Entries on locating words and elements

>> BEGIN

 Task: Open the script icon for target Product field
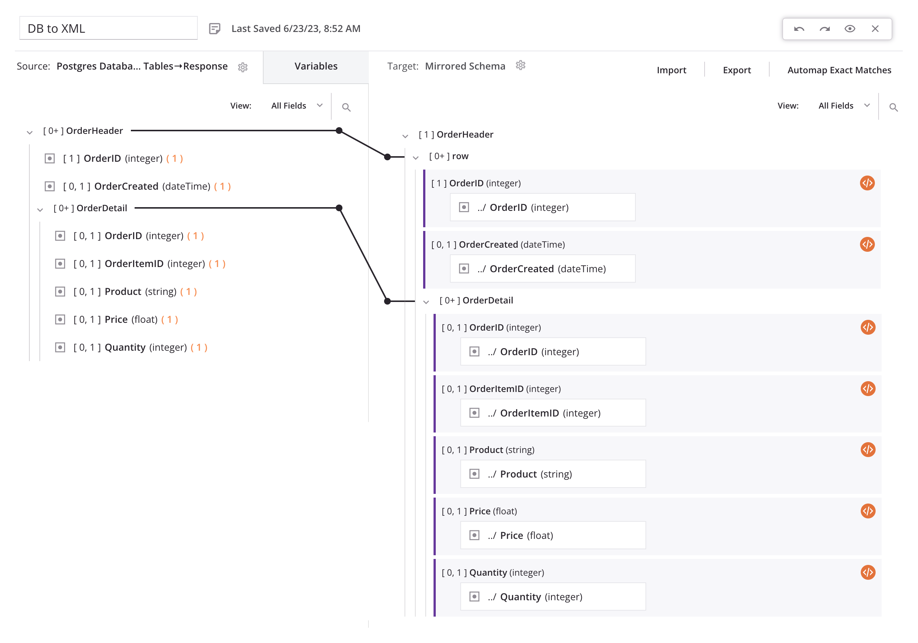point(868,450)
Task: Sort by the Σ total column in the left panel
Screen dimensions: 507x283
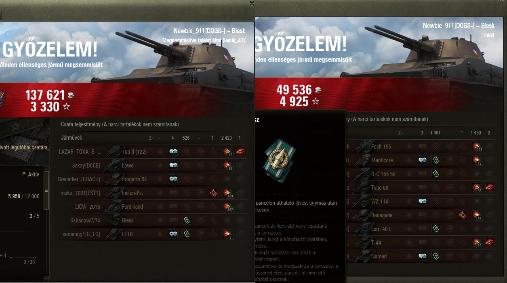Action: (151, 138)

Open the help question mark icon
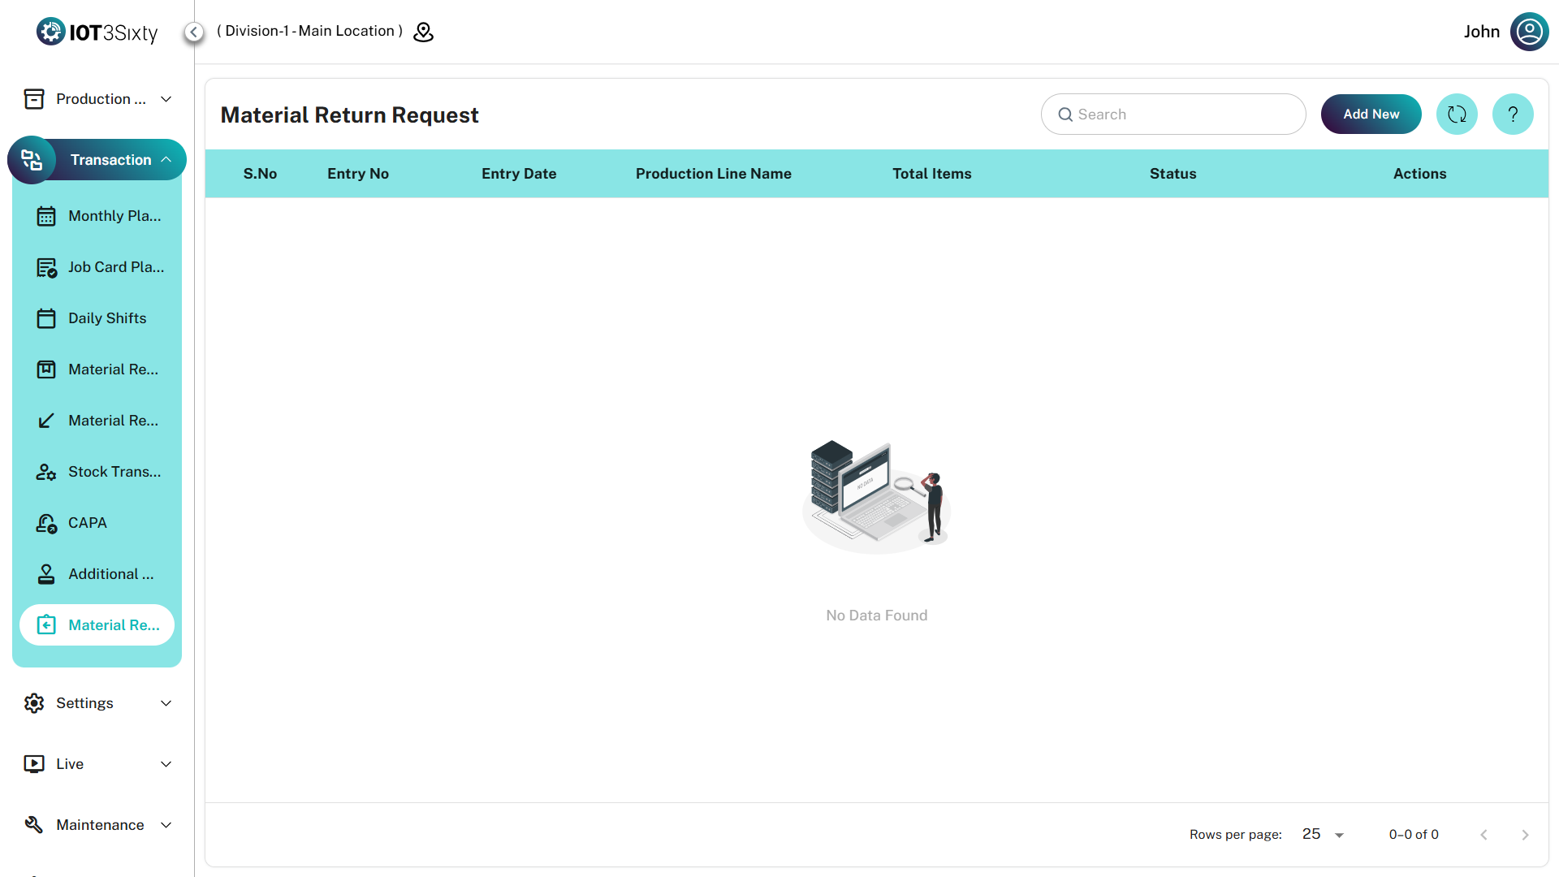click(1512, 114)
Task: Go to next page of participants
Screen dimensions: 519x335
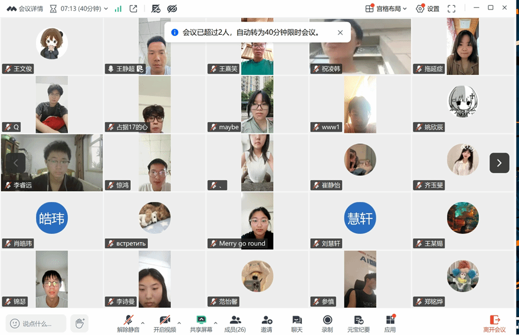Action: pyautogui.click(x=499, y=163)
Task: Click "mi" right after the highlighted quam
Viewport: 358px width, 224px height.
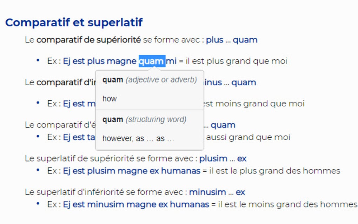Action: point(171,61)
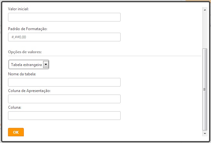Click the scrollbar down arrow
The height and width of the screenshot is (143, 211).
(x=205, y=133)
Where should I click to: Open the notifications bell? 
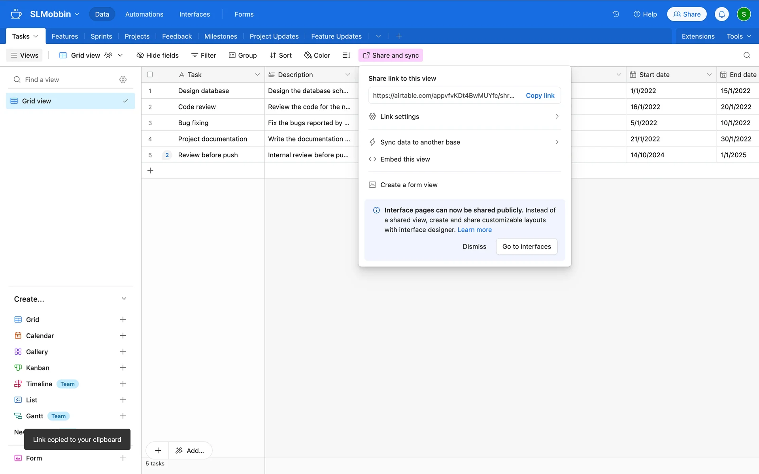[721, 14]
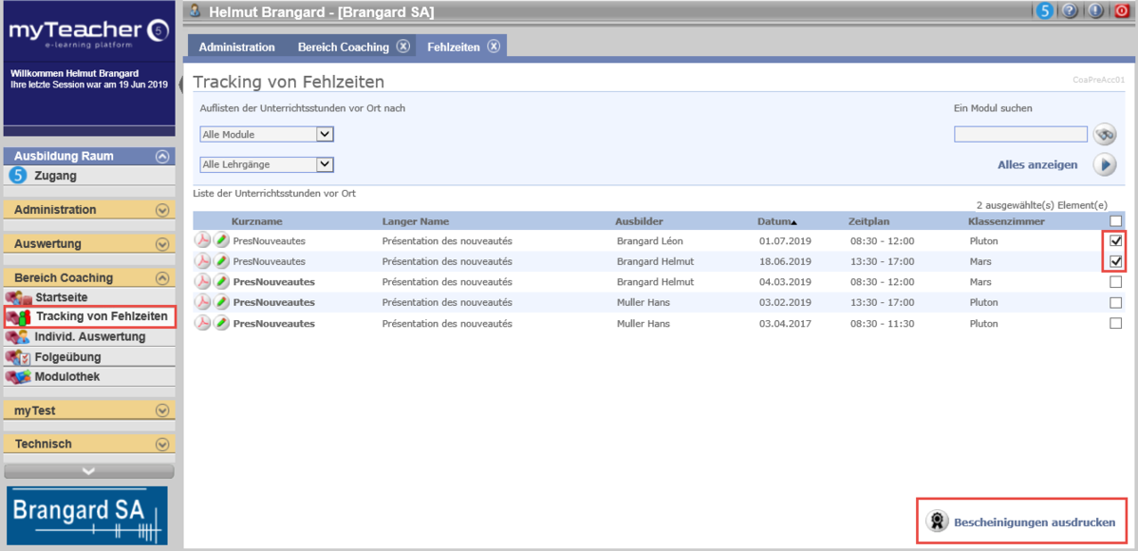Click green edit icon for the 18.06.2019 row

pyautogui.click(x=221, y=261)
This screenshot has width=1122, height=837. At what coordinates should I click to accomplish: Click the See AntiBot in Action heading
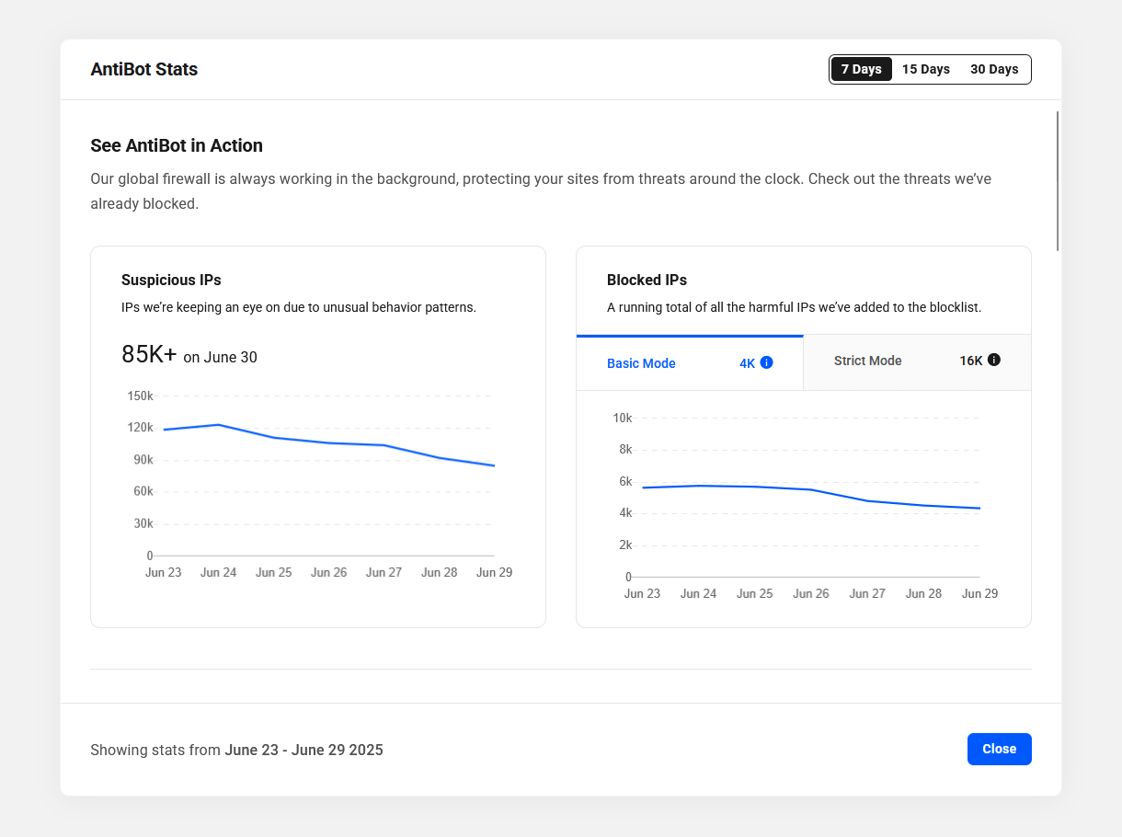(177, 145)
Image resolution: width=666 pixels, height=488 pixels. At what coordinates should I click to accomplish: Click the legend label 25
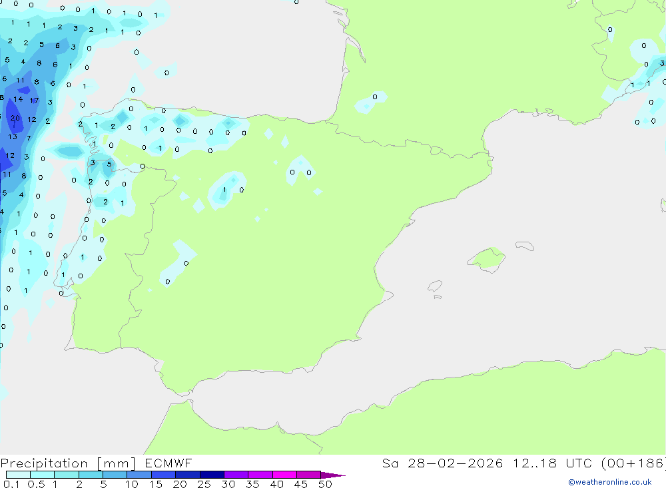[x=204, y=484]

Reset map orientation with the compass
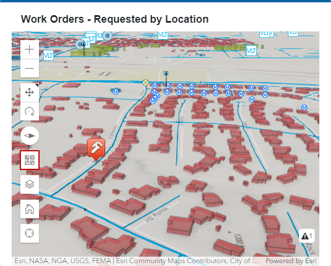30,136

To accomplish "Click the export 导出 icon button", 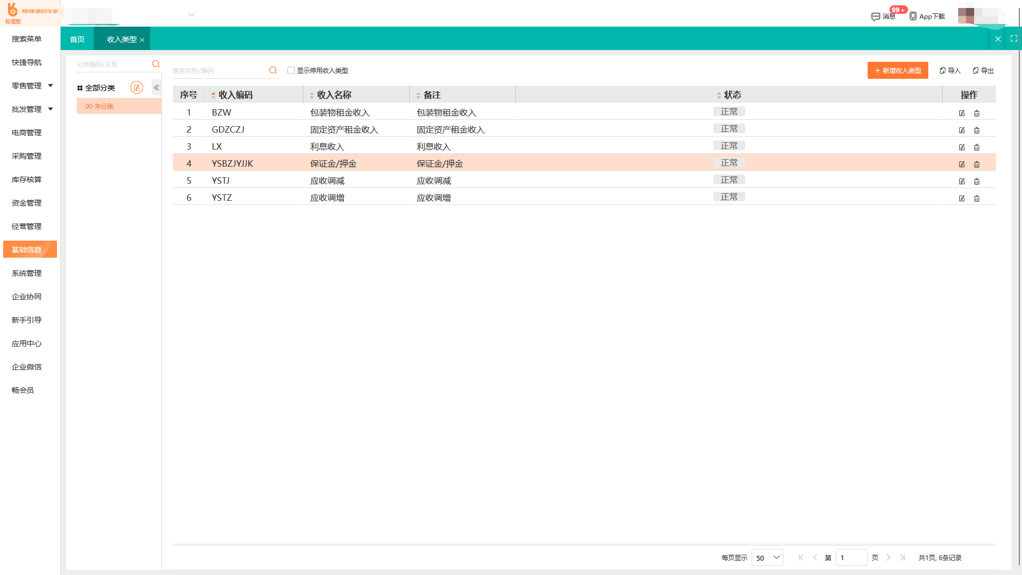I will pyautogui.click(x=983, y=70).
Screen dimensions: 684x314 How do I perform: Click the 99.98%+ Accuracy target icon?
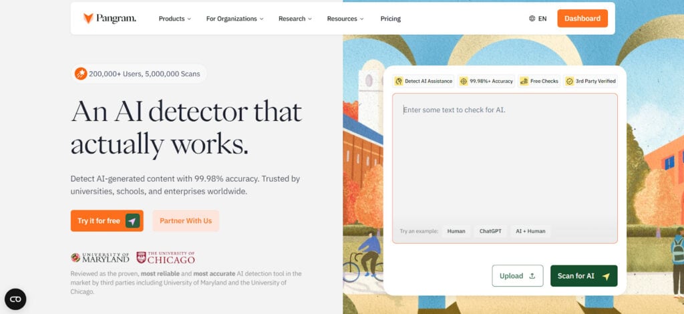[x=463, y=82]
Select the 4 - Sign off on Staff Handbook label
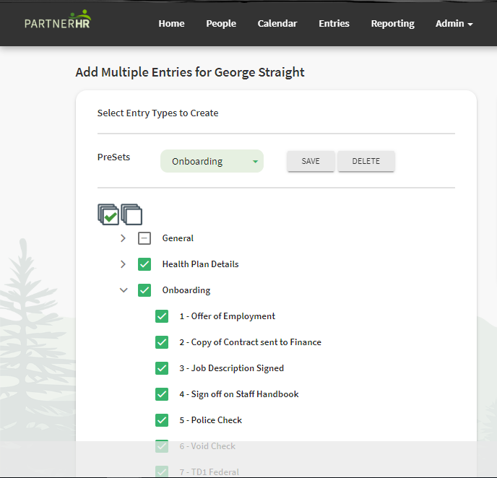497x478 pixels. [239, 394]
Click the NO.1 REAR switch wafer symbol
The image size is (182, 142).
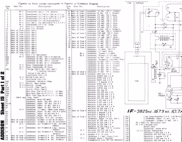tap(169, 63)
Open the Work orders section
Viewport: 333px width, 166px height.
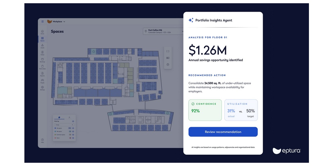(x=43, y=67)
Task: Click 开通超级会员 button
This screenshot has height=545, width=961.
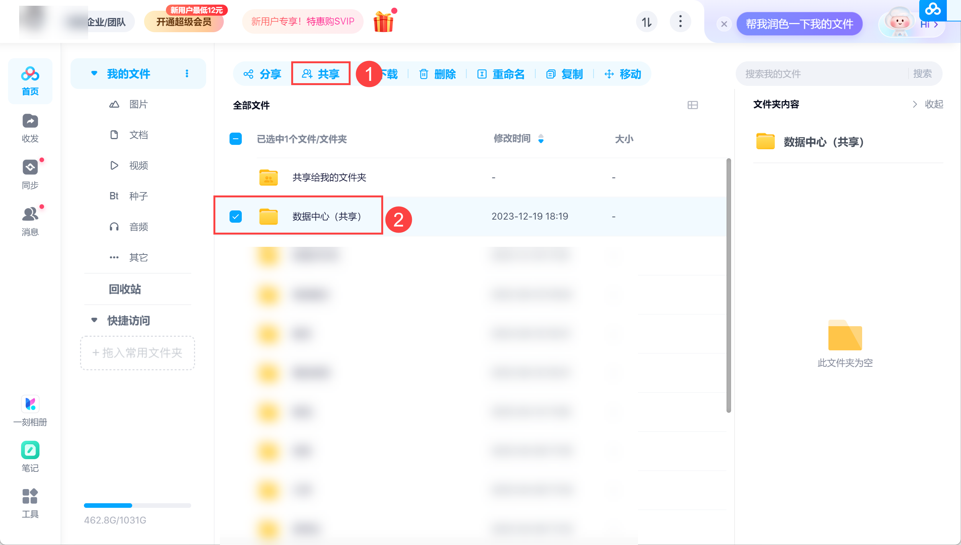Action: tap(184, 22)
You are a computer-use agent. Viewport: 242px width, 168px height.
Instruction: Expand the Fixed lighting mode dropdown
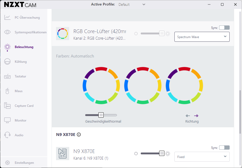202,157
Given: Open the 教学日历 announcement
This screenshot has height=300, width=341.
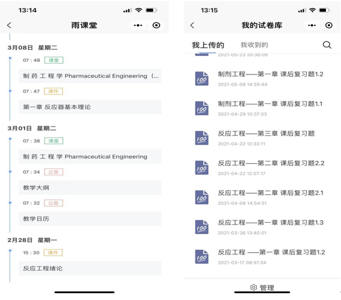Looking at the screenshot, I should pyautogui.click(x=90, y=219).
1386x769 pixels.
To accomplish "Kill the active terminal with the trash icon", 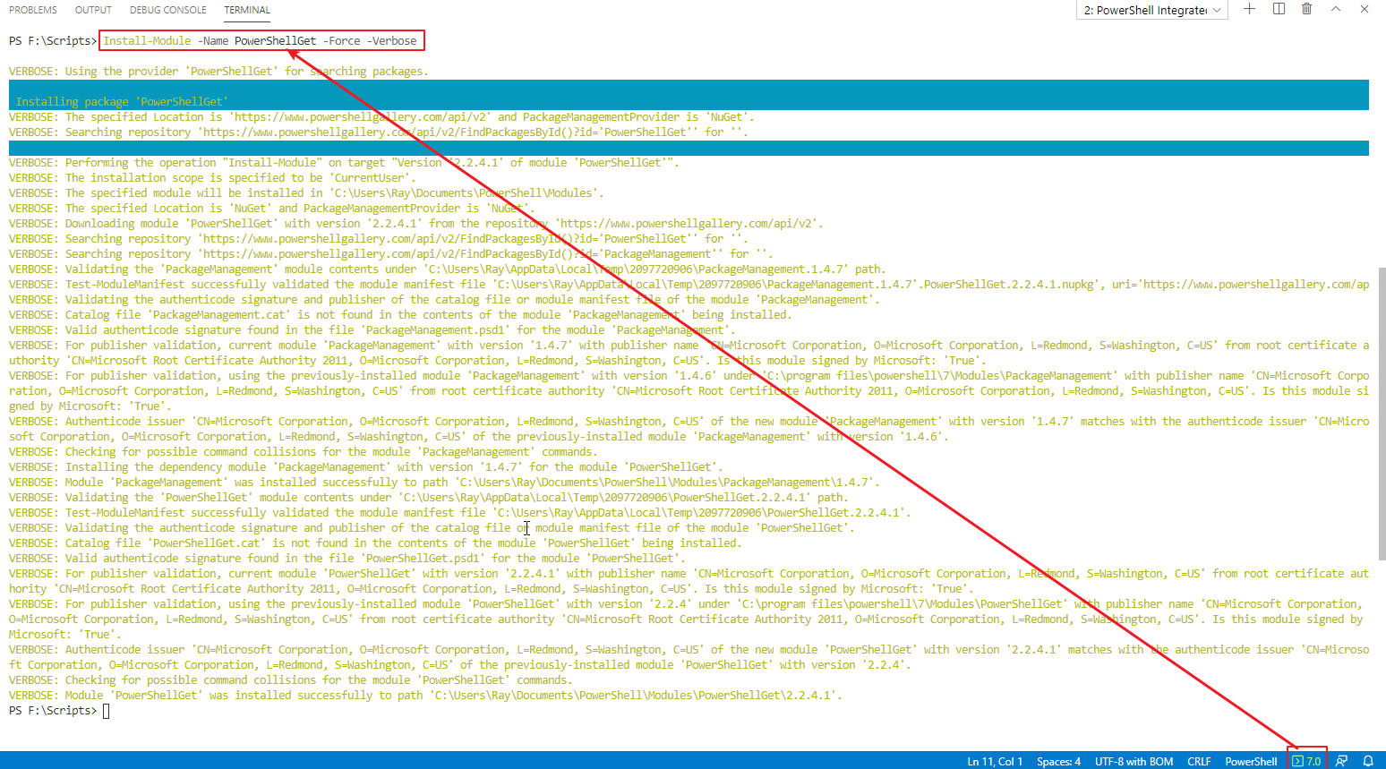I will [1306, 9].
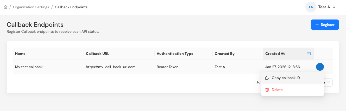Viewport: 346px width, 111px height.
Task: Open the page size dropdown chevron
Action: click(328, 82)
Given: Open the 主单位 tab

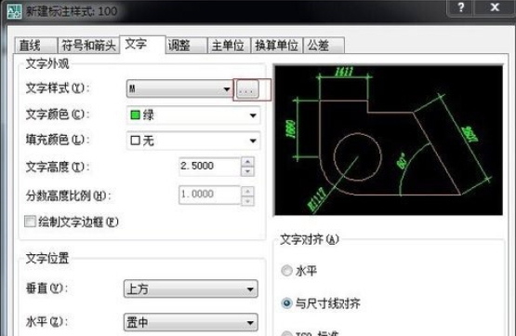Looking at the screenshot, I should pos(229,46).
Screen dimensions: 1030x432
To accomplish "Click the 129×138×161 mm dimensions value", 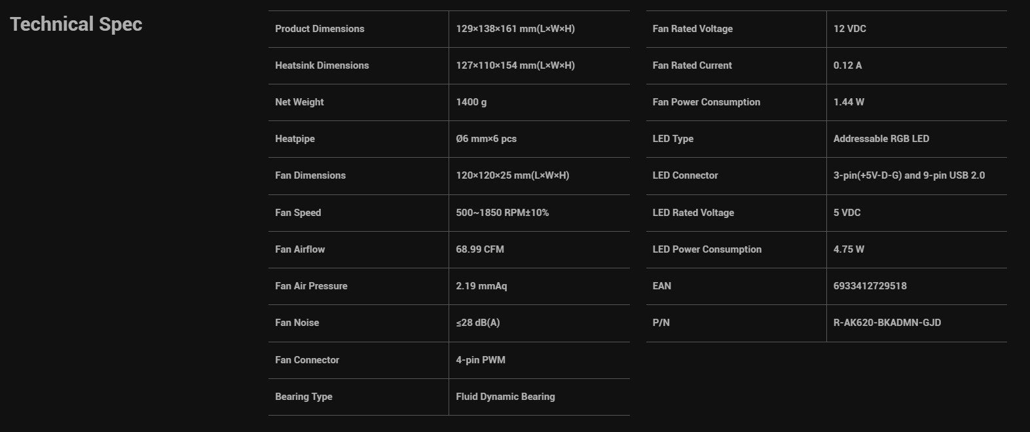I will click(x=515, y=29).
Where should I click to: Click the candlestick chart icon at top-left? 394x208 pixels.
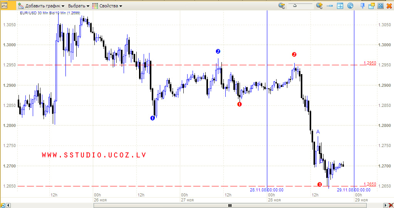4,5
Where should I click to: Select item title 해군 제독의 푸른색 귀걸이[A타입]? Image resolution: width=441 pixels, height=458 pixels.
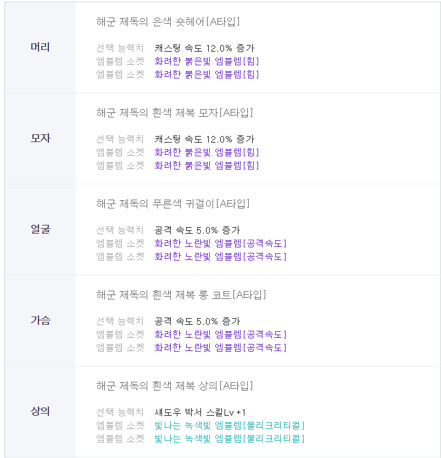[173, 204]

>> END

▶ [EXERCISE REQUIREMENTS]
Repeat the records from their first line up to and including the line containing "click(1512, 114)", without the pictures.

▶ [TASK RESULT]
 Task: Open the script icon for target Product field
point(868,450)
Task: Sort by the Σ total column in the left panel
Screen dimensions: 507x283
Action: (151, 138)

Open the help question mark icon
click(1512, 114)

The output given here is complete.